Download or read book The New Countryside? written by Sarah Neal. This book was released on 2006. Available in PDF, EPUB and Kindle. Book excerpt: Focusing on the countryside, this book explores issues of ethnicity, identity and racialised exclusion in rural Britain. It questions what the countryside 'is', problematises who is seen as belonging to rural spaces, and argues for the recognition of a rural multiculture.

The Changing American Countryside

Author :
Release : 1995
Genre : Business & Economics
Kind : eBook
Book Rating : /5 ( reviews)

Download or read book The Changing American Countryside written by Emery N. Castle. This book was released on 1995. Available in PDF, EPUB and Kindle. Book excerpt: The literature on rural America, to the extent that it exists, has largely been written by urban-based scholars perpetuating out-of-date notions and stereotypes or by those who see little difference between rural and agricultural concerns. As a result, the real rural America remains much misunderstood, neglected, or ignored by scholars and policymakers alike. In response, Emery Castle offers The Changing American Countryside, a volume that will forever change how we look at this important subject. Castle brings together the writings of eminent scholars from several disciplines and varying backgrounds to take a fresh and comprehensive look at the "forgotten hinterlands." These authors examine the role of non-metropolitan people and places in the economic life of our nation and cover such diverse issues as poverty, industry, the environment, education, family, social problems, ethnicity, race, religion, gender, government, public policy, and regional diversity The authors are especially effective in demonstrating why rural America is so much more than just agriculture. It is in fact highly diverse, complex, and interdependent with urban America and the international market place. Most major rural problems, they contend, simply cannot be effectively addressed in isolation from their urban and international connections. To do so is misguided and even hazardous, when one-fourth of our population and ninety-seven per cent of our land area is rural. Together these writings not only provide a new and more realistic view of rural life and public policy, but also suggest how the field of rural studies can greatly enrich our understanding of national life.
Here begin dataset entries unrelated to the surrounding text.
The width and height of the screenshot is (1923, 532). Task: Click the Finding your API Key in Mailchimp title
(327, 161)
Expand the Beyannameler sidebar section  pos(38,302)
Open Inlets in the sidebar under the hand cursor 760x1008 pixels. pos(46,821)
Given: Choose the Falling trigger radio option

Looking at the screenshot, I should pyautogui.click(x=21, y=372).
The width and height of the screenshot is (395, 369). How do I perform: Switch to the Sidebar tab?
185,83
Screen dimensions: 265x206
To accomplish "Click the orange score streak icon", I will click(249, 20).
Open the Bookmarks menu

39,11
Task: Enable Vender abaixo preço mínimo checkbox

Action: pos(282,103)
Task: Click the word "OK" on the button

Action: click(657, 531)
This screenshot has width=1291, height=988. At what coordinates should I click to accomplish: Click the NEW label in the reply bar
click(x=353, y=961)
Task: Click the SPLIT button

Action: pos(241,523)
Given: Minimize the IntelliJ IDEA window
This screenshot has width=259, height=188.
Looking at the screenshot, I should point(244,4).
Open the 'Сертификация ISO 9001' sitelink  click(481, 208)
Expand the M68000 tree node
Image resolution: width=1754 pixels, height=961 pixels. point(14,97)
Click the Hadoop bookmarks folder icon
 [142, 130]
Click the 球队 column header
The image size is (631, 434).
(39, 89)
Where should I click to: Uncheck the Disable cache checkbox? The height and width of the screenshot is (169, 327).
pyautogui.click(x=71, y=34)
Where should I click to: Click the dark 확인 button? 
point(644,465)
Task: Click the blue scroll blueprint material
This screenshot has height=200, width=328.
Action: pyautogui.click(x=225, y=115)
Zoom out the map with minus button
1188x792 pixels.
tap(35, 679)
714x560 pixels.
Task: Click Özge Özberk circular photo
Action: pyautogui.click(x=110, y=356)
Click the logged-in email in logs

Saving America's Countryside

Author :
Release : 1997-08-13
Genre : Nature
Kind : eBook
Book Rating : 481/5 ( reviews)

Download or read book Saving America's Countryside written by Samuel N. Stokes. This book was released on 1997-08-13. Available in PDF, EPUB and Kindle. Book excerpt: A new edition of the 1989 classic that received the American Society for Landscape Architects' Honor Award and the Historic Preservation Book Prize. This thoroughly revised and updated second edition reports on changes in conservation over the last eight years. It includes new case studies, more than 50 new illustrations, a section on heritage tourism, and much more. 235 illustrations.